Over the next few years, most content on Netflix will come from Netflix’s own Studio. From the moment a Netflix film or series is pitched and long before it becomes available on Netflix, it goes through many phases. This happens at an unprecedented scale and introduces many interesting challenges; one of the challenges is how to provide visibility of Studio data across multiple phases and systems to facilitate operational excellence and empower decision making. Netflix is known for its loosely coupled microservice architecture and with a global studio footprint, surfacing and connecting the data from microservices into a studio data catalog in real time has become more important than ever.

Operational Reporting is a reporting paradigm specialized in covering high-resolution, low-latency data sets, serving detailed day-to-day activities¹ and processes of a business domain. Such a paradigm aspires to assist front-line operations personnel and stakeholders in “running the business”²; performing their tasks through means such as ad hoc analysis, decision-support, and tracking (of tasks, assets, schedules, etc). The paradigm spans across methods, tools, and technologies and is usually defined in contrast to analytical reporting and predictive modeling which are more strategic (vs. tactical) in nature.

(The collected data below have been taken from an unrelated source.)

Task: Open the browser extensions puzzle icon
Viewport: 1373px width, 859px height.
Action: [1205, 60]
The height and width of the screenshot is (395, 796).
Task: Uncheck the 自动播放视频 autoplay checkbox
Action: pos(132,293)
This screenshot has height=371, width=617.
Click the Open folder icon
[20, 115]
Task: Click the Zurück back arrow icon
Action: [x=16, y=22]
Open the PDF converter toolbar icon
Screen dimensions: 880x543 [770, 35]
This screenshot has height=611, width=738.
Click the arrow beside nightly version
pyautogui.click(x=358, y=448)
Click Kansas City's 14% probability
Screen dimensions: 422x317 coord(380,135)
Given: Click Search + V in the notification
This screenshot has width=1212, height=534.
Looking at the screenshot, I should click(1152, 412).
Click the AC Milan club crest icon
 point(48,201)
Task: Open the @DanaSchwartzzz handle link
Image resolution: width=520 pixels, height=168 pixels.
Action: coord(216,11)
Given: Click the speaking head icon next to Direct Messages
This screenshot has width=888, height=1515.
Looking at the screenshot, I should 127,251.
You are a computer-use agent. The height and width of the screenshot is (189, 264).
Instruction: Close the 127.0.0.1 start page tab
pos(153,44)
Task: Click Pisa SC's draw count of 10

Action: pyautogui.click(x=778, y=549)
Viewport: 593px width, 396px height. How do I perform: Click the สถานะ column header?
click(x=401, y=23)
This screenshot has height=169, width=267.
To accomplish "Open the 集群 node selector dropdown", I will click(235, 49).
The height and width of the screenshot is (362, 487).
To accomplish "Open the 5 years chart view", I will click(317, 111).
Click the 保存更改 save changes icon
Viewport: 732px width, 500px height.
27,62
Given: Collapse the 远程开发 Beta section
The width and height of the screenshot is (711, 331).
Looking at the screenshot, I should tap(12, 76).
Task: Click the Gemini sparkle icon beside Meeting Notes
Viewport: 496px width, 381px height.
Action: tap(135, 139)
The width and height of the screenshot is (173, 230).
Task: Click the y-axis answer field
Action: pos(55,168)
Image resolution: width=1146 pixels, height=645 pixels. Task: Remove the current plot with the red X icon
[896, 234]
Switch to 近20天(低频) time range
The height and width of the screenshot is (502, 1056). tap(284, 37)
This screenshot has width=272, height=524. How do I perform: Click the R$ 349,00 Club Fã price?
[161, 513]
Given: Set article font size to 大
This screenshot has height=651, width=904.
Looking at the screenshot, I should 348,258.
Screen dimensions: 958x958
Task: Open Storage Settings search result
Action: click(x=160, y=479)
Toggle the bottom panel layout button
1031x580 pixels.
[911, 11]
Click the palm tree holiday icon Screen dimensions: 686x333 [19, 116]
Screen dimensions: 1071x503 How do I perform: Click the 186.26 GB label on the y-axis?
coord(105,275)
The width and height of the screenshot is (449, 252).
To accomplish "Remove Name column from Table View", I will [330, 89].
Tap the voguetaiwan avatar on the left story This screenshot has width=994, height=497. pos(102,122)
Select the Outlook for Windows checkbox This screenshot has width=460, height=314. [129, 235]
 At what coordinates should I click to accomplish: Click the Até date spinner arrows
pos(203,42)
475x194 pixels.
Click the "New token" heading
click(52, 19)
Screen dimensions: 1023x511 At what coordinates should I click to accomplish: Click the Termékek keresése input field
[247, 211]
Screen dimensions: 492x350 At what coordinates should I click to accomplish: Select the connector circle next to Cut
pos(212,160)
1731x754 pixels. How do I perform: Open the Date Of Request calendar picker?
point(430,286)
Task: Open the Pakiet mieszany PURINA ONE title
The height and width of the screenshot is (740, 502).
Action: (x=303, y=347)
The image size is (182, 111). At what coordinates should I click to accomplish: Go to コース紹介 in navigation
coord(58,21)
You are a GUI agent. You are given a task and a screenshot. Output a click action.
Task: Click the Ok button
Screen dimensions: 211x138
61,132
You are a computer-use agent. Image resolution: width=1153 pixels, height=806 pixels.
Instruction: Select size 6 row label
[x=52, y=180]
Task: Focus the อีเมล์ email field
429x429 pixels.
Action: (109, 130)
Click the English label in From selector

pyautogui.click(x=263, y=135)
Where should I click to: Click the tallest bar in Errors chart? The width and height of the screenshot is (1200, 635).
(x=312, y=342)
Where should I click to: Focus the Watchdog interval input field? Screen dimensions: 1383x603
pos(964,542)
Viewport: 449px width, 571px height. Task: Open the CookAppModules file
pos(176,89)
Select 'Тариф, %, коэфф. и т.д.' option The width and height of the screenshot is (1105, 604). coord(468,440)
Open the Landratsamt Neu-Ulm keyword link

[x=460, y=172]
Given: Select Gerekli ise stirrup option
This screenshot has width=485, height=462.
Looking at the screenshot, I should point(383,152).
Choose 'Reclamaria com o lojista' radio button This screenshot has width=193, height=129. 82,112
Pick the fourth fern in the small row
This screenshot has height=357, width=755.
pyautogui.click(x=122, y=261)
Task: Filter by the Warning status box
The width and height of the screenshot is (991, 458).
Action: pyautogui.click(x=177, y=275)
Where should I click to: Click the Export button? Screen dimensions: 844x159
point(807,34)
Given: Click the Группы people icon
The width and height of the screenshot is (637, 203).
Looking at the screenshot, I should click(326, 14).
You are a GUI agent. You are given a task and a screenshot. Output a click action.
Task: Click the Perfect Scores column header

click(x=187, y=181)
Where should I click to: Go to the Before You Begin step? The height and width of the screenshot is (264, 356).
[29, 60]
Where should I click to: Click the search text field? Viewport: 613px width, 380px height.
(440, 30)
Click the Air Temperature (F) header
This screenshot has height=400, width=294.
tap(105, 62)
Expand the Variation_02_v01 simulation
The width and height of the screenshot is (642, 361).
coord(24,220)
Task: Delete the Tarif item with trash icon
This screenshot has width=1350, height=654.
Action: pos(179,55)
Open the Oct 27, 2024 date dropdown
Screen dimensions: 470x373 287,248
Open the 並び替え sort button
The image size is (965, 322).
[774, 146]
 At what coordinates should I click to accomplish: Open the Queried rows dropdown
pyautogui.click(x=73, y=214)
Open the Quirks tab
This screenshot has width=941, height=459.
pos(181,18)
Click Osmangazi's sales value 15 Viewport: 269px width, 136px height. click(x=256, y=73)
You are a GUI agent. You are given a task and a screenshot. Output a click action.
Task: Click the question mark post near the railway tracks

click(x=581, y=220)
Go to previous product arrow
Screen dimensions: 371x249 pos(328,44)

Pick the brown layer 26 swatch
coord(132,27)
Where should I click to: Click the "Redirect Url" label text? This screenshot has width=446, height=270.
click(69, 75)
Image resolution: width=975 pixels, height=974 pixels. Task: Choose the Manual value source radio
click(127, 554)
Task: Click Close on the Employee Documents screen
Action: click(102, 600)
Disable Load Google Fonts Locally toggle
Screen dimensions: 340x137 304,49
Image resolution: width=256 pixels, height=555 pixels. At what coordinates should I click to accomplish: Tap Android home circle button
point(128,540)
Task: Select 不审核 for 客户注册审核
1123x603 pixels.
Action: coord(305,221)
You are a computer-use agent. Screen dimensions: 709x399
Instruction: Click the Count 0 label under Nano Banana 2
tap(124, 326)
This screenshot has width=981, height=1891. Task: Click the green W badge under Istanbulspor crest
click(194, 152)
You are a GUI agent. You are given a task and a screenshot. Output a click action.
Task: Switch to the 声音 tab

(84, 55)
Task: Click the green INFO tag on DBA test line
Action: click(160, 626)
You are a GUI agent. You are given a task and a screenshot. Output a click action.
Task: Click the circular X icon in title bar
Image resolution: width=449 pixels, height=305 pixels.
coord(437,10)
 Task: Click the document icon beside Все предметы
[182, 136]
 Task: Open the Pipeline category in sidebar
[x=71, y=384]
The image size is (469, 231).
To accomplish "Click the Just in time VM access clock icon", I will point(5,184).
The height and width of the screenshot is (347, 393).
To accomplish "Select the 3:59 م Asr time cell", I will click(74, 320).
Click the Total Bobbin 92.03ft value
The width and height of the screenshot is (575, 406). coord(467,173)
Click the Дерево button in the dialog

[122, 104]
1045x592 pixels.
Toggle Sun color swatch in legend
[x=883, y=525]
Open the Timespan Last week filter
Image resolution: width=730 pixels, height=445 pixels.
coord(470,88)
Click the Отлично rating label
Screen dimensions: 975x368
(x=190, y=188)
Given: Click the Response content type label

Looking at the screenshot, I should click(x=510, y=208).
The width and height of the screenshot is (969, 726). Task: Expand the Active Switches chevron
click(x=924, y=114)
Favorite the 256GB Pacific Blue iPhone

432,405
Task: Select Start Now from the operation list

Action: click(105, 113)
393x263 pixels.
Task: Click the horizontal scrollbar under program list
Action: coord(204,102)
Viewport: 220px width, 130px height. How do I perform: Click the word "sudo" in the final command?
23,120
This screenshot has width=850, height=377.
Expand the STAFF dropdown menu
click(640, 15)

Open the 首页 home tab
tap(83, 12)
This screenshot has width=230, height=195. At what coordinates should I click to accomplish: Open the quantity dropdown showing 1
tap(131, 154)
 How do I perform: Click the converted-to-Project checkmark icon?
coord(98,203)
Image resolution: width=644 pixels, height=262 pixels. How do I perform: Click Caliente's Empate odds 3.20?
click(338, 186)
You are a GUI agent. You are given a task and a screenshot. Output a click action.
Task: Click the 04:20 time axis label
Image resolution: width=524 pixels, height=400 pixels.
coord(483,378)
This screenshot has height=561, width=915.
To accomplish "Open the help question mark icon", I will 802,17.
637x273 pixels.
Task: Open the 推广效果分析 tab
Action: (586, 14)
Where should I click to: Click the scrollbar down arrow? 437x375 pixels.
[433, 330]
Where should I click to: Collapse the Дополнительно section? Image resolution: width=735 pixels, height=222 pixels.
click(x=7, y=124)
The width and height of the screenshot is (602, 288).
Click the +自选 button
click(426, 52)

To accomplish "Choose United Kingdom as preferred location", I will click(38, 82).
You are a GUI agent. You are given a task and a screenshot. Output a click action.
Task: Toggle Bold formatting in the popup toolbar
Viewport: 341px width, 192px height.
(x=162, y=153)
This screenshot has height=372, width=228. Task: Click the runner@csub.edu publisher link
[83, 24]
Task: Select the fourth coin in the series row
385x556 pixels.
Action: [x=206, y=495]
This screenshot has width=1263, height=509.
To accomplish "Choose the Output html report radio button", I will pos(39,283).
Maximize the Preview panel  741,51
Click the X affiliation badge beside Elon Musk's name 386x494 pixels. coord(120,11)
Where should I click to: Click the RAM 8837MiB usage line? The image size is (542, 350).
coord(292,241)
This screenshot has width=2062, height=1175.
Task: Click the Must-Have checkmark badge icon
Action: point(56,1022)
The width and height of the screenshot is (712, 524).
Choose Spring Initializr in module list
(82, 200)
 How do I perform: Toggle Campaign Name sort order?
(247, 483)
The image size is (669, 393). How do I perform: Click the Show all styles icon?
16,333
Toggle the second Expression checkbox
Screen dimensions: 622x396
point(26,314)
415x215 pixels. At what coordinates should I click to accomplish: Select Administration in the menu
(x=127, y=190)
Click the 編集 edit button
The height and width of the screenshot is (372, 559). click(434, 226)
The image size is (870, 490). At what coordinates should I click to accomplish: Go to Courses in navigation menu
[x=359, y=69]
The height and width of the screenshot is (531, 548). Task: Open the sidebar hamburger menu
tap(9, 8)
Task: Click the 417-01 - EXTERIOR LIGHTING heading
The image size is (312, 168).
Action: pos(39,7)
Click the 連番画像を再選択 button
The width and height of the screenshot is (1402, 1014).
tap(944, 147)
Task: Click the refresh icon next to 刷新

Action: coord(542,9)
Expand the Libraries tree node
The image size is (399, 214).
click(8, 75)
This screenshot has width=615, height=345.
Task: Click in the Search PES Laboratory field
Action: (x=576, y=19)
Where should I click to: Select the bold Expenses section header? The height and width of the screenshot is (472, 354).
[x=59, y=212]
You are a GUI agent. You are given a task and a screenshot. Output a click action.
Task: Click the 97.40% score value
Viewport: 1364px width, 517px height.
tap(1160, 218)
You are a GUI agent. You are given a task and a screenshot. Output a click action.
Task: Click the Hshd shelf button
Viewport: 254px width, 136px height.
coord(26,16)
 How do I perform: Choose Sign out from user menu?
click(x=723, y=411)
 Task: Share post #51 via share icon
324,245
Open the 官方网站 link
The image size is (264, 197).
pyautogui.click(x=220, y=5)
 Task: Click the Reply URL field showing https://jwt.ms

At Netflix Studio, teams build various views of business data to provide visibility for day-to-day decision making. With dependable near real-time data, Studio teams are able to track and react better to the ever-changing pace of productions and improve efficiency of global business operations using the most up-to-date information. Data connectivity across Netflix Studio and availability of Operational Reporting tools also incentivizes studio users to avoid forming data silos.

The Journey

In the past few years, Netflix Studio has gone through few iterations of data movement approaches. In the initial stage, data consumers set up ETL pipelines directly pulling data from databases. With this batch style approach, several issues have surfaced like data movement is tightly coupled with database tables, database schema is not an exact mapping of business data model, and data being stale given it is not real time etc. Later on, we moved to event driven streaming data pipelines (powered by Delta), which solved some problems compared to the batch style, but had its own pain points, such as a high learning curve of stream processing technologies, manual pipeline setup, a lack of schema evolution support, inefficiency of onboarding new entities, inconsistent security access models, etc.

With the latest Data Mesh Platform, data movement in Netflix Studio reaches a new stage. This configuration driven platform decreases the significant lead time when creating a new pipeline, while offering new support features like end-to-end schema evolution, self-serve UI and secure data access. The high level diagram below indicates the latest version of data movement for Operational Reporting.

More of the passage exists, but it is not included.